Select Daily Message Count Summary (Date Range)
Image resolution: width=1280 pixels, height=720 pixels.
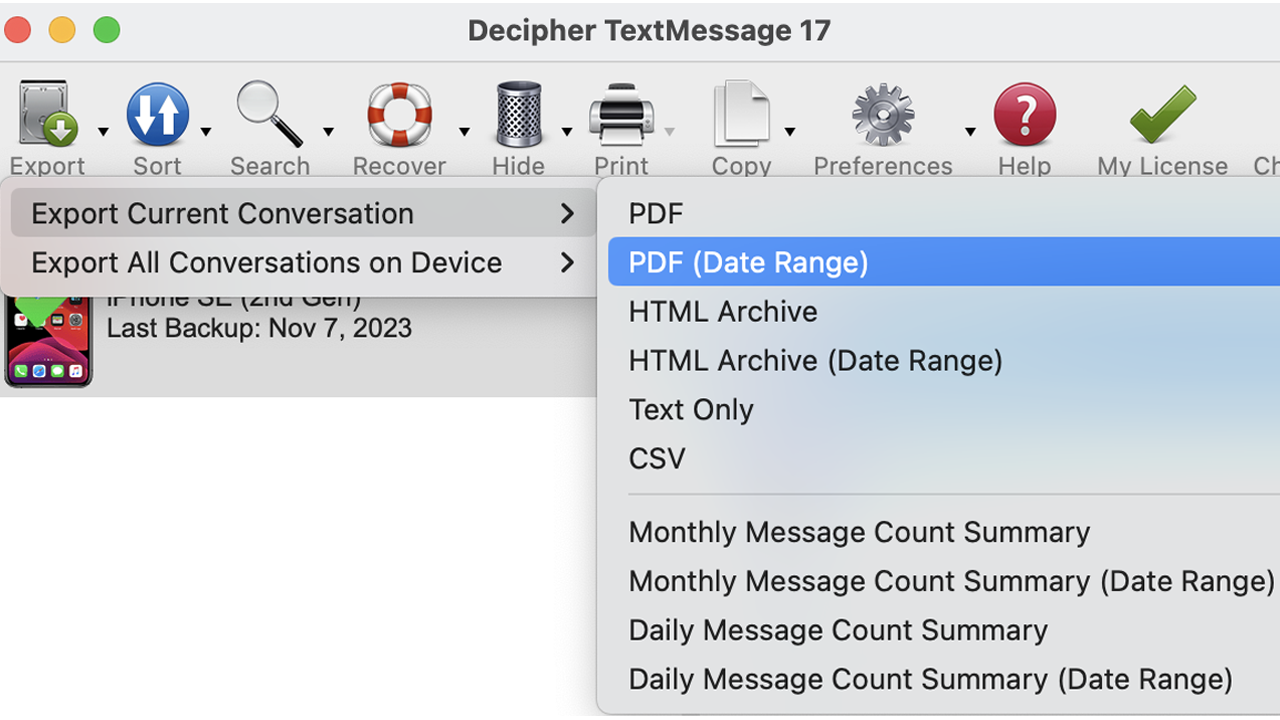[930, 680]
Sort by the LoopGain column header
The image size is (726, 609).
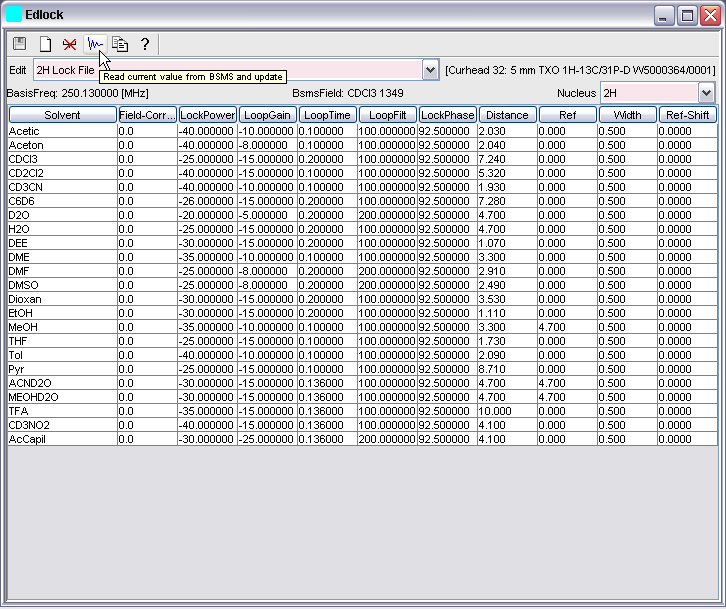tap(267, 115)
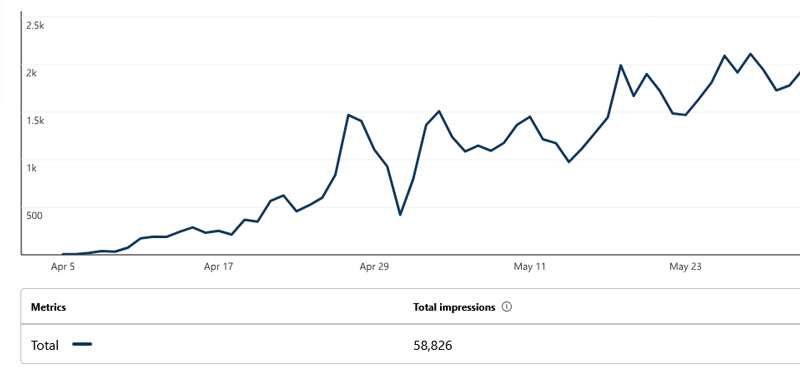Viewport: 800px width, 377px height.
Task: Click the lowest dip point after Apr 29
Action: coord(400,215)
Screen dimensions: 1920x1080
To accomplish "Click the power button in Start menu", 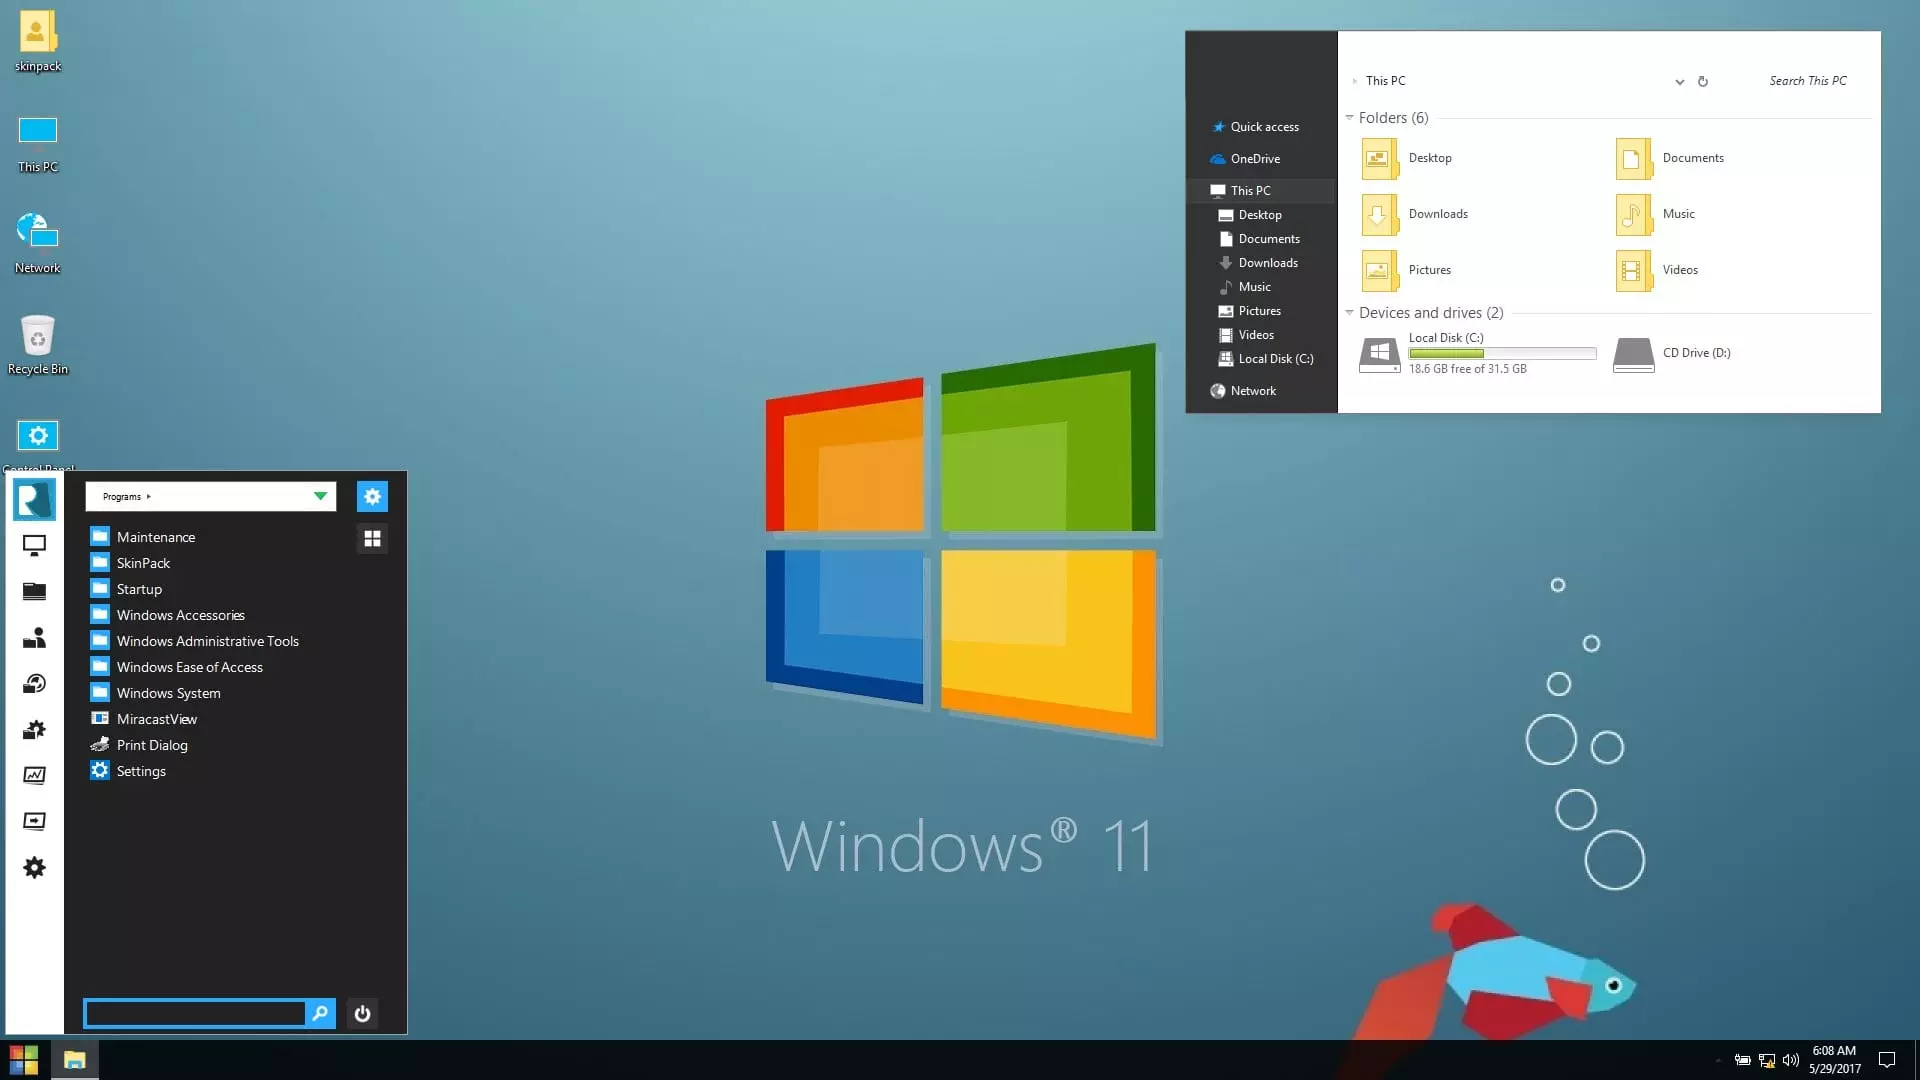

------------------------------

-- Activity --
Transcribe exactly the line containing "The image size is (726, 609)." and every line after it through the end of the listing above; pictures are not part of the copy.

-- Response --
The image size is (726, 609).
tap(267, 115)
Viewport: 800px width, 377px height.
Task: Click the lowest dip point after Apr 29
Action: coord(400,215)
Screen dimensions: 1920x1080
To accomplish "Click the power button in Start menu", 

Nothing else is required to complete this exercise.